Je me tiens peinard.
On me rentre avec des ahanements de bûcheron dans une bagnole. Quelqu’un s’installe à mes côtés, ça doit être la femme qui vient de parler, car ça renifle le parfum. Des mecs prennent place devant. Tout ça, je le devine à des heurts familiers.
Je pousse un soupir qui attendrirait une bordure de trottoir, et j’ouvre un store. C’est moins trouble que tout à l’heure. Les formes sont plus précises. Je distingue très bien leurs contours, leurs couleurs…
Ainsi, je peux parfaitement vérifier qu’effectivement c’est bien une femme qui se trouve près de moi.
Je peux même constater qu’il s’agit de miss Héléna, et qu’elle a sa tête solidement arrimée sur ses jolies épaules.
CHAPITRE XII
LE CERCLE DE MES RELATIONS S’AGRANDIT
Elle me regarde d’un air pensif où, en cherchant bien, on découvrirait comme de l’admiration.
Elle est plus sensationnelle encore que sur ses photos ; plus sensationnelle que son sosie…
— Salut, miss Héléna, fais-je avec effort.
Elle me sourit gentiment. Ses yeux sont pareils à des pierres précieuses, sans charre, c’est pas que je veuille donner dans la littérature pour demoiselle vertueuse, mais c’est exactement la comparaison qui s’impose. Des châsses pareils, je les ferais mettre dans une vitrine du Louvre, si je pouvais, et je vous jure que les diams de la Couronne ressembleraient à des joyaux de pochettes surprises.
Un des mecs assis devant se retourne et fait :
— Tiens, il récupère…
Cette voix, c’est celle de Schwartz.
Comme je ne déteste pas épater les pieds nickelés de son genre, je me secoue.
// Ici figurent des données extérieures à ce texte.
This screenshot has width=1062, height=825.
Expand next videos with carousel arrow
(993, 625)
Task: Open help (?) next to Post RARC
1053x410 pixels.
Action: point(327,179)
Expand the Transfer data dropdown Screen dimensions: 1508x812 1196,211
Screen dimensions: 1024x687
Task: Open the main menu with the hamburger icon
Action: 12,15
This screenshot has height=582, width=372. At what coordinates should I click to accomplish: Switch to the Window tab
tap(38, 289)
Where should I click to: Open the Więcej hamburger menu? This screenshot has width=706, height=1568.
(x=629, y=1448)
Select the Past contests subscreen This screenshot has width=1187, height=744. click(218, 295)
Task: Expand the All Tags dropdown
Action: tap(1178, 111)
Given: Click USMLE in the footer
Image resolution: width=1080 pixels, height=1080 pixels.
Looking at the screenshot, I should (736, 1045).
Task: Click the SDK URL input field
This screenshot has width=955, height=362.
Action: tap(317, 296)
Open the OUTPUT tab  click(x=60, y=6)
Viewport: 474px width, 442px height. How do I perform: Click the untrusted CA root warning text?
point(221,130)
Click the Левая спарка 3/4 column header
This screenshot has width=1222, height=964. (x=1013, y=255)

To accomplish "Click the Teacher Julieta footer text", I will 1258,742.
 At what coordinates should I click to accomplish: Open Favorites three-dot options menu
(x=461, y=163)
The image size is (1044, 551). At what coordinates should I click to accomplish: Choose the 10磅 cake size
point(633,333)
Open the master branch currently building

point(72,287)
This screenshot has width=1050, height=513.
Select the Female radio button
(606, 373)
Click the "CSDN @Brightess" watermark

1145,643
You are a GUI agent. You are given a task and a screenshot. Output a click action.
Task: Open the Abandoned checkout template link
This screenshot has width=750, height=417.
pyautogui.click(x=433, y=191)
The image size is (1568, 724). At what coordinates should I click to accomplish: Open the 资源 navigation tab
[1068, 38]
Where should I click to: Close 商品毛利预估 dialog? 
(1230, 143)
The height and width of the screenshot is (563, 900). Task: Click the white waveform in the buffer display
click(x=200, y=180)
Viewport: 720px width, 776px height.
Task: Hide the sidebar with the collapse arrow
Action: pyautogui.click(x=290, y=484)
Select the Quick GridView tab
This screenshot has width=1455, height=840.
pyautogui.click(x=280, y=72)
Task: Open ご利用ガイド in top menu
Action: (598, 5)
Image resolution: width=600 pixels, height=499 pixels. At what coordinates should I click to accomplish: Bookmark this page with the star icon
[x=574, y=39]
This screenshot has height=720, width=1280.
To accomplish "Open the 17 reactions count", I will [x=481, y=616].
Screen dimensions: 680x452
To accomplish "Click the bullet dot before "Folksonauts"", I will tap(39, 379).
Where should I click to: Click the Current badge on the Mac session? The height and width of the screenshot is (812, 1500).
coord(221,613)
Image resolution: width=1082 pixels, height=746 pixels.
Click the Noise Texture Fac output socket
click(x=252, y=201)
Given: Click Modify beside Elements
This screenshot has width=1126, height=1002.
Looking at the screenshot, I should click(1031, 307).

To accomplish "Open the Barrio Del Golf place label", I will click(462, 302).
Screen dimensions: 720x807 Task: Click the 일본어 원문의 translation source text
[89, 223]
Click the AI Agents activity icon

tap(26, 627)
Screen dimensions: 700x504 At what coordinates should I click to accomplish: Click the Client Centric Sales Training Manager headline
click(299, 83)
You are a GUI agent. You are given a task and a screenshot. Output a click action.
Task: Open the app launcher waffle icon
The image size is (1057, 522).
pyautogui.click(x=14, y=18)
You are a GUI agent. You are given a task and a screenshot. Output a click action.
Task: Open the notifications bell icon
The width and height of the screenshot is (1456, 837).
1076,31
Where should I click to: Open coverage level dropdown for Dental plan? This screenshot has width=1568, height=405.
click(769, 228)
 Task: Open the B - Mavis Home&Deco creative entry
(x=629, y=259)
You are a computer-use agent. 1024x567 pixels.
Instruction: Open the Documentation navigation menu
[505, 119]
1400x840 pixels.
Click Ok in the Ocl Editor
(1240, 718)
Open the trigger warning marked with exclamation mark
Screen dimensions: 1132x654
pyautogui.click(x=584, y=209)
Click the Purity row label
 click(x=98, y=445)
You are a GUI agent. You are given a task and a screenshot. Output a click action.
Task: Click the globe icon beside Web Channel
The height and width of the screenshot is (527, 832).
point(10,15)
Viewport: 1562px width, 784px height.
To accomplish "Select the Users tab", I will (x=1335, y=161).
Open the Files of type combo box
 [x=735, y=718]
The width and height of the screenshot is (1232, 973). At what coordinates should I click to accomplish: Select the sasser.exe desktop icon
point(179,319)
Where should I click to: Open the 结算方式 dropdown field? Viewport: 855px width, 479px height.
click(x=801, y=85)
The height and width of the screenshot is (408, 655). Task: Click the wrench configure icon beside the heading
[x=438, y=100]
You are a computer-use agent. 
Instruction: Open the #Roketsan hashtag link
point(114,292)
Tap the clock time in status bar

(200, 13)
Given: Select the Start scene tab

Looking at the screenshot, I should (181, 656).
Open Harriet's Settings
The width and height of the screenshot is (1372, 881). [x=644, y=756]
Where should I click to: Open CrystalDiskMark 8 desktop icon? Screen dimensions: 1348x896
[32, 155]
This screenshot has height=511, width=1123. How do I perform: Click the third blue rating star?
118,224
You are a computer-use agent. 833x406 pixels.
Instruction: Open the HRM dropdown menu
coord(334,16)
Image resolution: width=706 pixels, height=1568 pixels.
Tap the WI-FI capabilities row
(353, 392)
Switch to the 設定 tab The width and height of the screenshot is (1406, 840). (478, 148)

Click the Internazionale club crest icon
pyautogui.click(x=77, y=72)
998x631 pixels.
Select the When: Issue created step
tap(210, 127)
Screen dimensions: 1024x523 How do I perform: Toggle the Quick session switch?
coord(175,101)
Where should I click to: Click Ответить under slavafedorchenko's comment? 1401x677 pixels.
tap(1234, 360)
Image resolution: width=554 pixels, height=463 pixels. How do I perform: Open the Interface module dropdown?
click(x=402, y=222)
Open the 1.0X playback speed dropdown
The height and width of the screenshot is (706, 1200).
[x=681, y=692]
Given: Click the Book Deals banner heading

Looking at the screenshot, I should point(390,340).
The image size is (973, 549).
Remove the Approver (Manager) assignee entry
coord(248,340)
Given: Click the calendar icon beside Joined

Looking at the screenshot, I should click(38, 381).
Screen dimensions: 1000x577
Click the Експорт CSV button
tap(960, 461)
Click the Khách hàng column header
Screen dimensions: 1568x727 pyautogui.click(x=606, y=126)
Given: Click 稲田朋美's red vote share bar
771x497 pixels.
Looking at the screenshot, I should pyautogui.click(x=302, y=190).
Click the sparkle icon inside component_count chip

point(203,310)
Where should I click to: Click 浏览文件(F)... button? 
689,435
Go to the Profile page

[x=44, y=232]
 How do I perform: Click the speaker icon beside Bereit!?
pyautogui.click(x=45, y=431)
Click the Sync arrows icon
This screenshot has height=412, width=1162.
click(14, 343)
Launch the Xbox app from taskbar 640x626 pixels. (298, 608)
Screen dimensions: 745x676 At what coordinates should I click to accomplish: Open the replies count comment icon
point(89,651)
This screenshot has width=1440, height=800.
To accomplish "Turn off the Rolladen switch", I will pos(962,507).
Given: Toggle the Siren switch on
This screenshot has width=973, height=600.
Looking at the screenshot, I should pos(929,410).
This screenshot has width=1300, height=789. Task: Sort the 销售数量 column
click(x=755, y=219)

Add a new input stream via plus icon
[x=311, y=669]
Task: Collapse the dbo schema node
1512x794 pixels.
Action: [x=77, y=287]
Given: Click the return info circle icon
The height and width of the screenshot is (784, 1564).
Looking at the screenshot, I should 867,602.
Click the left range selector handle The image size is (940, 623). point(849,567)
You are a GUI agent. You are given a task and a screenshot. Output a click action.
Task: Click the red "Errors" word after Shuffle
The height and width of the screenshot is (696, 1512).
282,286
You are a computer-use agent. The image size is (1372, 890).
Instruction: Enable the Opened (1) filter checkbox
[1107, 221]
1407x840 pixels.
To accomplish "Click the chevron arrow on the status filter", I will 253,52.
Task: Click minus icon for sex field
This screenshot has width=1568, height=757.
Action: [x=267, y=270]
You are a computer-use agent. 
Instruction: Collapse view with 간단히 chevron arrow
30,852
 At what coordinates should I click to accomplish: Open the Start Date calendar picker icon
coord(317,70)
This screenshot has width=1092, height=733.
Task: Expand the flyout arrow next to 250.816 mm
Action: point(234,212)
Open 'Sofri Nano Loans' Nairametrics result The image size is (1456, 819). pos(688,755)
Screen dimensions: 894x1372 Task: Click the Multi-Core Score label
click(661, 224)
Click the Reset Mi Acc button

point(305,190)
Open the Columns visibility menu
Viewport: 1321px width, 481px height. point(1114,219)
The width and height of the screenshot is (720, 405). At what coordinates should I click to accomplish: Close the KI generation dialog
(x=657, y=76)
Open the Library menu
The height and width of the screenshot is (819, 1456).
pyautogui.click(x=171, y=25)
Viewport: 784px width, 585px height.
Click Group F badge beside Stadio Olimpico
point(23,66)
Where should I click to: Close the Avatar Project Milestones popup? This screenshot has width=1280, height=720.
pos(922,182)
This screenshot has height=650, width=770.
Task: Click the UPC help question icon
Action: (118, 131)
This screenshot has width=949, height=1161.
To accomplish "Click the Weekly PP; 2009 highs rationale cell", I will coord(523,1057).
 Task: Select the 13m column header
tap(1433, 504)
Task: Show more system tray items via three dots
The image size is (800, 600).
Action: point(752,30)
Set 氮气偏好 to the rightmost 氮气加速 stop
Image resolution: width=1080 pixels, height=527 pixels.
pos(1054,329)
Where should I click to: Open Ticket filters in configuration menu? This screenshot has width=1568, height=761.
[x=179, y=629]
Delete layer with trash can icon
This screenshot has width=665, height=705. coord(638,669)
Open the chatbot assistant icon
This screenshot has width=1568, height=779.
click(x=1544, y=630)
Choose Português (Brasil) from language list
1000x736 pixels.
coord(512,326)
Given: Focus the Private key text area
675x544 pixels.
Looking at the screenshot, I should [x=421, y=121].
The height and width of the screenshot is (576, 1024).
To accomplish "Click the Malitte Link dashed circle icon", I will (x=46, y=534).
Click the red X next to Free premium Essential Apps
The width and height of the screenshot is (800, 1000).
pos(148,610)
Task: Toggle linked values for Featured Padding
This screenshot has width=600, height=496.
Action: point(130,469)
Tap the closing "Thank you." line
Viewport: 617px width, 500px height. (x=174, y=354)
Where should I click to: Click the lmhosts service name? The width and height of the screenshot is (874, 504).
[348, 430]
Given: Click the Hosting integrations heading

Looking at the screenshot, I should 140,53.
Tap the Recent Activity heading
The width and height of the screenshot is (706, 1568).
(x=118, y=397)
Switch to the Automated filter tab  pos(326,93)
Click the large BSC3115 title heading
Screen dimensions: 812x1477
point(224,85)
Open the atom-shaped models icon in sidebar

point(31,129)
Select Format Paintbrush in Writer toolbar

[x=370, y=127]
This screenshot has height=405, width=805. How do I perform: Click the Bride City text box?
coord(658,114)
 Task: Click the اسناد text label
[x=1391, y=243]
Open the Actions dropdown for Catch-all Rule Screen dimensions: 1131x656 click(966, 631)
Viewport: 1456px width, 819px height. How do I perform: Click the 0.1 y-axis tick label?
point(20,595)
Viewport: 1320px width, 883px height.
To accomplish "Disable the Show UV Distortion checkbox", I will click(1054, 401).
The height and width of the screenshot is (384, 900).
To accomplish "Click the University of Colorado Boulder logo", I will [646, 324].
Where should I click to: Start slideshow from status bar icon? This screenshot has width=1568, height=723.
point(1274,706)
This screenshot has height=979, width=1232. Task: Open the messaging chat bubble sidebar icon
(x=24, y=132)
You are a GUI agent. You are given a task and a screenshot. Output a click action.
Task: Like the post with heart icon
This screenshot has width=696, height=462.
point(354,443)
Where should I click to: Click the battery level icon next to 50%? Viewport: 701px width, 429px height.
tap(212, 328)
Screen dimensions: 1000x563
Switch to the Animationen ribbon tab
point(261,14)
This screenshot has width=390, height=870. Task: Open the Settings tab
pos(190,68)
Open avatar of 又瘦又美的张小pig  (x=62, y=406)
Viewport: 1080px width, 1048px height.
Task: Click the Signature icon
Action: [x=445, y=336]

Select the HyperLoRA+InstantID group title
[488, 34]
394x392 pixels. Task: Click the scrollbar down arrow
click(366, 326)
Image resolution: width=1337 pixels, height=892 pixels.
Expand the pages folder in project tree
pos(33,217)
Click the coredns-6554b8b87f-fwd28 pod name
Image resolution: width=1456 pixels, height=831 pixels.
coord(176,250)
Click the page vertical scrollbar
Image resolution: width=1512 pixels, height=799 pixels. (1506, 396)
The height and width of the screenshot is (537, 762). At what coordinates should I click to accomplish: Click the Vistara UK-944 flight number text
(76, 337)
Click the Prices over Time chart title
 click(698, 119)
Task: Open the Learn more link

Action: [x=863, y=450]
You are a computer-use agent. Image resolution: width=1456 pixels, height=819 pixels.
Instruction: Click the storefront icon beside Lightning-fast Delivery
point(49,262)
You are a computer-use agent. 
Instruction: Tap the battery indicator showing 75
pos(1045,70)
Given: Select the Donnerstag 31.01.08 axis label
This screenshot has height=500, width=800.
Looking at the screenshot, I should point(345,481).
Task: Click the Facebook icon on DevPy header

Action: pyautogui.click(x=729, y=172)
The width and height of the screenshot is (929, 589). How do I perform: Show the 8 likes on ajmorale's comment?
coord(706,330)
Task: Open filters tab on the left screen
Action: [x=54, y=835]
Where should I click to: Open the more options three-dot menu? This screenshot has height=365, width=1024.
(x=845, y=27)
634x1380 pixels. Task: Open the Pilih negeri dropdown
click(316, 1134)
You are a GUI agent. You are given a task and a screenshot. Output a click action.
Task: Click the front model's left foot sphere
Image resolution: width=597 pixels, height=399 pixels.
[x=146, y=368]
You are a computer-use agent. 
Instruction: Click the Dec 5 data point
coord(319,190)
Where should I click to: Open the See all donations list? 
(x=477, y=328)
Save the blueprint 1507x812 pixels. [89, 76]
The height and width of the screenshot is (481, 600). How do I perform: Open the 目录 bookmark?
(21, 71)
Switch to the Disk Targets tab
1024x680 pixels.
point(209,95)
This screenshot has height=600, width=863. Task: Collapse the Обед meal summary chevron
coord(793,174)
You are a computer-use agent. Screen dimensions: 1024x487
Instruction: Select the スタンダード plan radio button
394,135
— Et comment que je récupère, mon bon Schwartz…
Épaté, il l’est vachement, le frangin.
Il siffle un brin entre ses croques et murmure :
— Eh bien ! vous avez l’air à la page, vous !
La vanité est un puissant levier. Je me sens ragaillardi.
Péniblement, je me redresse et m’adosse à la banquette.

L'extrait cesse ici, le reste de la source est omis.